To preserve flexibility, Rollup Jobs are defined based on how future queries may need to use the data. Traditionally, systems force the admin to make decisions about what metrics to rollup and on what interval. E.g. The average of cpu_time on an hourly basis. This is limiting; if, at a future date, the admin wishes to see the average of cpu_time on an hourly basis and partitioned by `host_name`, they are out of luck.

Of course, the admin can decide to rollup the [hour, host] tuple on an hourly basis, but as the number of grouping keys grows, so do the number of tuples the admin needs to configure. Furthermore, these [hours, host] tuples are only useful for hourly rollups…​ daily, weekly, or monthly rollups all require new configurations.
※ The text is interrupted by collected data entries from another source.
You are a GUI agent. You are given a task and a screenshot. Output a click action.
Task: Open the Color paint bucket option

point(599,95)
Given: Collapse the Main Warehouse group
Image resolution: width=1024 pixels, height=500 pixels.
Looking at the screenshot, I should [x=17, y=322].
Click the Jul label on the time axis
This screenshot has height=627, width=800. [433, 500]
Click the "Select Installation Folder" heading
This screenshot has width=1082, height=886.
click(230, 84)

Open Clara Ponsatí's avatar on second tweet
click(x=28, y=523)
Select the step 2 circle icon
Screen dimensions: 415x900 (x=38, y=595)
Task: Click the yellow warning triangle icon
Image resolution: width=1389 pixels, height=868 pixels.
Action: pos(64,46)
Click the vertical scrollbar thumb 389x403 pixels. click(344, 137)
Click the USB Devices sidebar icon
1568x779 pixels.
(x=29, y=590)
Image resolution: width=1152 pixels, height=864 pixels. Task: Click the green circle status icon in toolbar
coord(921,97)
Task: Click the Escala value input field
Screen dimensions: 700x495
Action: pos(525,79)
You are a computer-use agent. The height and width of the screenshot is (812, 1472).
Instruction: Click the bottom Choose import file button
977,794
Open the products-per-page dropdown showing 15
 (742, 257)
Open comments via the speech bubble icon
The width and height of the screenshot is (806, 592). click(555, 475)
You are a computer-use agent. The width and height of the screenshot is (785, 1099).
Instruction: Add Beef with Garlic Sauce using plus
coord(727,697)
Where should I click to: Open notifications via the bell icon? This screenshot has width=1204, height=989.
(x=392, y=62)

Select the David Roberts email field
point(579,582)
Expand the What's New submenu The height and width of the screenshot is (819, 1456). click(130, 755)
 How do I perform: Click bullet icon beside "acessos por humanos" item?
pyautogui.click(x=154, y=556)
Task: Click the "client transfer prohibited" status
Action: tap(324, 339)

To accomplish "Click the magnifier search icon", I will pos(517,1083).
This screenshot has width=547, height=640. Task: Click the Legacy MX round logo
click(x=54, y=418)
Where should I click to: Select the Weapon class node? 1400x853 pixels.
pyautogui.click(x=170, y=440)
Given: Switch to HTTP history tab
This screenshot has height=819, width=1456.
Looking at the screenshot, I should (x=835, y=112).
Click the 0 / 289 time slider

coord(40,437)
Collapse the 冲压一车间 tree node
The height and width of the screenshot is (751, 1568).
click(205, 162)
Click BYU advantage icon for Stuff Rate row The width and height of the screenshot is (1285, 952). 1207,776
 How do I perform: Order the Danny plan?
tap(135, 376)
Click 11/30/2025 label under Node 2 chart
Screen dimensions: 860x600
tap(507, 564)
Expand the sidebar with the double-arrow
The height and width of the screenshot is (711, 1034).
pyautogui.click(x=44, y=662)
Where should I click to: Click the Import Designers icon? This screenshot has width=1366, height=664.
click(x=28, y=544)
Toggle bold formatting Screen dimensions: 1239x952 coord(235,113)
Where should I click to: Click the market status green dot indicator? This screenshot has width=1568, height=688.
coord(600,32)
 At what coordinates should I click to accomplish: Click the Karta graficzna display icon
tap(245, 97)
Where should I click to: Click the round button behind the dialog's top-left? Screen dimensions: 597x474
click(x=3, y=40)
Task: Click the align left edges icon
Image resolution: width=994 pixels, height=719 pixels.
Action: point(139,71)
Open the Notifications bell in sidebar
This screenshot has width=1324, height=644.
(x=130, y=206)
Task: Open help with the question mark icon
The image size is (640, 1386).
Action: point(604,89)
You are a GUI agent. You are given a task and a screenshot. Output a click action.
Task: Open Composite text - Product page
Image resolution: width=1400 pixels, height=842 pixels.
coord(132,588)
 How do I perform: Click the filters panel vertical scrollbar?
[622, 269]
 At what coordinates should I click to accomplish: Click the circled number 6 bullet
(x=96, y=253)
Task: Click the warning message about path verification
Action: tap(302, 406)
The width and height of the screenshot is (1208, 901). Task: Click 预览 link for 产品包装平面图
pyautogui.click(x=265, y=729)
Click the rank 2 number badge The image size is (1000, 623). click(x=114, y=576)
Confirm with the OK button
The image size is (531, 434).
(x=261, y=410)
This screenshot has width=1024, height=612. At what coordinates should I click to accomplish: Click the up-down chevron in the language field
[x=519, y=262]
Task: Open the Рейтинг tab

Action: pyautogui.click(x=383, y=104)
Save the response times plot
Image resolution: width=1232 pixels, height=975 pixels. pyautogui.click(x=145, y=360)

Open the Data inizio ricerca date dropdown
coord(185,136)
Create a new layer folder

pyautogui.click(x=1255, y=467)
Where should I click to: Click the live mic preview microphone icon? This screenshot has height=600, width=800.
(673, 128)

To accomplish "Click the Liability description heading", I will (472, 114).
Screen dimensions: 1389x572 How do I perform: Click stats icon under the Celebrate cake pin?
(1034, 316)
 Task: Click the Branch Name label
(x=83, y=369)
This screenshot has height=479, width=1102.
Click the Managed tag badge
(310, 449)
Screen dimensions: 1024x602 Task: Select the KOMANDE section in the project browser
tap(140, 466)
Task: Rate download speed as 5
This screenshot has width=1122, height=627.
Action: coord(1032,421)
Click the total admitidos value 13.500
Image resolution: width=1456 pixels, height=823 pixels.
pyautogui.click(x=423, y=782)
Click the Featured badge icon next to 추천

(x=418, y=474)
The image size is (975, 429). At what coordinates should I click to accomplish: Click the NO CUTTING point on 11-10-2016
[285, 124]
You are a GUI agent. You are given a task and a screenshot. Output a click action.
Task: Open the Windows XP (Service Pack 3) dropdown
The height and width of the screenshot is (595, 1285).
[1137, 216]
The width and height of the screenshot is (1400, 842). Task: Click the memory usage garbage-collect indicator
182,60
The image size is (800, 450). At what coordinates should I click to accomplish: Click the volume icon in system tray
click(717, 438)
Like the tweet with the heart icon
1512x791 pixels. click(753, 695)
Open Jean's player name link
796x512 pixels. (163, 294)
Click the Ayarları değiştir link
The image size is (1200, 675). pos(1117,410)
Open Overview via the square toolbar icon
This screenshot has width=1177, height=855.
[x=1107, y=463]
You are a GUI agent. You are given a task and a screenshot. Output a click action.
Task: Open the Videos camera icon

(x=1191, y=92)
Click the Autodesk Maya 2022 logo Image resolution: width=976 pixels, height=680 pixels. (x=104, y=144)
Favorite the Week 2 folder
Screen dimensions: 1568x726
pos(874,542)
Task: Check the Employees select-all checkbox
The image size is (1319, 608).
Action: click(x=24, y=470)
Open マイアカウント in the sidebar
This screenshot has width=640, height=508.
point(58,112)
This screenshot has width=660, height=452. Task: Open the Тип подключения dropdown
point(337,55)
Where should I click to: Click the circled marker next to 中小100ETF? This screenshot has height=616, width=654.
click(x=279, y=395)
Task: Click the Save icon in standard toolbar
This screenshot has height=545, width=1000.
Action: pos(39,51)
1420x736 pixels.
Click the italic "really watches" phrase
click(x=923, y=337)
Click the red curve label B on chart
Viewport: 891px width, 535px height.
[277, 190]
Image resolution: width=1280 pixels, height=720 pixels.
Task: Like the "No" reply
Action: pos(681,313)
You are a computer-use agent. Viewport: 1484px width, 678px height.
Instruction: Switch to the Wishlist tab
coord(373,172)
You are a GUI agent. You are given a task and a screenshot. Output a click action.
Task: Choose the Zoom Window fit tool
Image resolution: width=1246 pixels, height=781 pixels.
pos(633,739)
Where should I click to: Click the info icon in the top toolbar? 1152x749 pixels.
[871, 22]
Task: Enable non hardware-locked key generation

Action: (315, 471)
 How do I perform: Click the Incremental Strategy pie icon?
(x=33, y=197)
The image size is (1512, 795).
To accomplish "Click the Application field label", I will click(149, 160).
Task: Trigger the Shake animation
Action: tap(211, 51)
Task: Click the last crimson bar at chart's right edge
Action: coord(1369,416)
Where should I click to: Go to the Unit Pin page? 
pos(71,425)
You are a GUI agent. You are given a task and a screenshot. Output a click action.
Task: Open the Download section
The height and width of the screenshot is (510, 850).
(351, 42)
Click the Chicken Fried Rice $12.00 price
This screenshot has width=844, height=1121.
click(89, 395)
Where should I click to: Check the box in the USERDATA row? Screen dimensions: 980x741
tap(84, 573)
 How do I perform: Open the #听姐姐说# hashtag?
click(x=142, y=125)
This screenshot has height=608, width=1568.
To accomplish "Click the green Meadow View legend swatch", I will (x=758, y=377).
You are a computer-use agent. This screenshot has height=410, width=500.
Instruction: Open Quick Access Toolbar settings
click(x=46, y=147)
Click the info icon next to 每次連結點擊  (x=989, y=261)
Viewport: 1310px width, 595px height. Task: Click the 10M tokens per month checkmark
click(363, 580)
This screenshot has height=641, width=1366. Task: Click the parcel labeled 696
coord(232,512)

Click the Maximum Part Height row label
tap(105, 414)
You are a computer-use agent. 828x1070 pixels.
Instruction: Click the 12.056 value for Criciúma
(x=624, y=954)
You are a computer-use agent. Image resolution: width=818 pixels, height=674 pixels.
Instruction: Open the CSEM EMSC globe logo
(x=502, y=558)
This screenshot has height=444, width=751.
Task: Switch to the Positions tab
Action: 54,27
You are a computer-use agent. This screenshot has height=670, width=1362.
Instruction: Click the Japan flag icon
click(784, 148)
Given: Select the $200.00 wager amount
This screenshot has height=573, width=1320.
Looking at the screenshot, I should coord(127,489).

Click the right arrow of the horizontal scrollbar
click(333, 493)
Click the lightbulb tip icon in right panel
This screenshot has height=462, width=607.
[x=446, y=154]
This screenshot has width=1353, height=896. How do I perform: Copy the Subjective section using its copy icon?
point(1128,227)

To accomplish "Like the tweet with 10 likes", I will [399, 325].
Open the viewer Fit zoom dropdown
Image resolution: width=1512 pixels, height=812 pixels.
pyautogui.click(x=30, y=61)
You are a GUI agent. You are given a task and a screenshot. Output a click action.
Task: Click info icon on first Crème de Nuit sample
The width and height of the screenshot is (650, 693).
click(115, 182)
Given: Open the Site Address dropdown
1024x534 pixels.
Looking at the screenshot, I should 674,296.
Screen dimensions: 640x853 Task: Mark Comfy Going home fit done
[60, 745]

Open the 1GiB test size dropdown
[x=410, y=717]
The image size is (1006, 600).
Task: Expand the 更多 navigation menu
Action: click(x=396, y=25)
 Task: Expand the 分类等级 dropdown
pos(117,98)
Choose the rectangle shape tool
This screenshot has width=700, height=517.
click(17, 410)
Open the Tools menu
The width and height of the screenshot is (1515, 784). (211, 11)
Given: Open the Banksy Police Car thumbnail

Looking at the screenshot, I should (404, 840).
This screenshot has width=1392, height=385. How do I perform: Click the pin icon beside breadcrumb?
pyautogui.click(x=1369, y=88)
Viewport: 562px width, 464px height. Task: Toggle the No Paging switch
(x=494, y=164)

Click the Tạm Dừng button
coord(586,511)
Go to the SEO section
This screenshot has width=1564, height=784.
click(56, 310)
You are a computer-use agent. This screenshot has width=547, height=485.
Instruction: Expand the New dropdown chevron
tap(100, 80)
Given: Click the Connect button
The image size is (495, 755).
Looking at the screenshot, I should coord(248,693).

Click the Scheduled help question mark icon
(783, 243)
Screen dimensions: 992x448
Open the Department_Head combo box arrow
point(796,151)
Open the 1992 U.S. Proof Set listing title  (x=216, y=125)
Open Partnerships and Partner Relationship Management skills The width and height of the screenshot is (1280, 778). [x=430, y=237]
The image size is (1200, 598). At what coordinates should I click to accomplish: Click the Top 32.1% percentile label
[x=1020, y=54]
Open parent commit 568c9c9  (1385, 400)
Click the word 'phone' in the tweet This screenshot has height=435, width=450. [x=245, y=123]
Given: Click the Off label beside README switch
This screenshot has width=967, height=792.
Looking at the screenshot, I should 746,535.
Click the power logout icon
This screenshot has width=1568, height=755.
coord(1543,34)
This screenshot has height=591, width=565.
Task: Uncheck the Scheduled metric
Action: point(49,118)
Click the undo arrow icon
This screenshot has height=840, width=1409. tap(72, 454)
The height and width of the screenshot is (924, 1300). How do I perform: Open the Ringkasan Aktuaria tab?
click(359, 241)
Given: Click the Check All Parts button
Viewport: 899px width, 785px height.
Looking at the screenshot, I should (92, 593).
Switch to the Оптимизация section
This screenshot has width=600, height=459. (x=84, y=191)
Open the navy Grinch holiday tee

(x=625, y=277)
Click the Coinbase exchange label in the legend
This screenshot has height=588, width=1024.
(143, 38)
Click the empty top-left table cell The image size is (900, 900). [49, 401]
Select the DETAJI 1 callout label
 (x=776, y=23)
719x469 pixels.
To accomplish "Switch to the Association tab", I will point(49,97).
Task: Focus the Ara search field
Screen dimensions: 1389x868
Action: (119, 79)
Rather than force the admin to decide ahead of time which individual tuples should be rolled up, Elasticsearch’s Rollup jobs are configured based on which groups are potentially useful to future queries. For example, this configuration:

"groups" : {
  "date_histogram": {
    "field": "timestamp",
    "fixed_interval": "1h",
    "delay": "7d"
  },
  "terms": {
    "fields": ["hostname", "datacenter"]
  },
  "histogram": {
    "fields": ["load", "net_in", "net_out"],
    "interval": 5
  }
}

Allows date_histogram's to be used on the "timestamp" field, terms aggregations to be used on the "hostname" and "datacenter" fields, and histograms to be used on any of "load", "net_in", "net_out" fields.

Importantly, these aggs/fields can be used in any combination. This aggregation:

"aggs" : {
  "hourly": {
    "date_histogram": {
      "field": "timestamp",
      "fixed_interval": "1h"
    },
    "aggs": {
      "host_names": {
        "terms": {
          "field": "hostname"
        }
      }
    }
  }
}

is just as valid as this aggregation:

"aggs" : {
  "hourly": {
    "date_histogram": {
      "field": "timestamp",
      "fixed_interval": "1h"
    },
    "aggs": {
      "data_center": {
        "terms": {
          "field": "datacenter"
        }
      },
      "aggs": {
        "host_names": {
          "terms": {
            "field": "hostname"
          }
        },
        "aggs": {
          "load_values": {
            "histogram": {
              "field": "load",
              "interval": 5
            }
          }
        }
      }
    }
  }
}

You’ll notice that the second aggregation is not only substantially larger, it also swapped the position of the terms aggregation on "hostname", illustrating how the order of aggregations does not matter to rollups. Similarly, while the date_histogram is required for rolling up data, it isn’t required while querying (although often used). For example, this is a valid aggregation for Rollup Search to execute:

"aggs" : {
  "host_names": {
    "terms": {
      "field": "hostname"
    }
  }
}

Ultimately, when configuring groups for a job, think in terms of how you might wish to partition data in a query at a future date…​ then include those in the config. Because Rollup Search allows any order or combination of the grouped fields, you just need to decide if a field is useful for aggregating later, and how you might wish to use it (terms, histogram, etc).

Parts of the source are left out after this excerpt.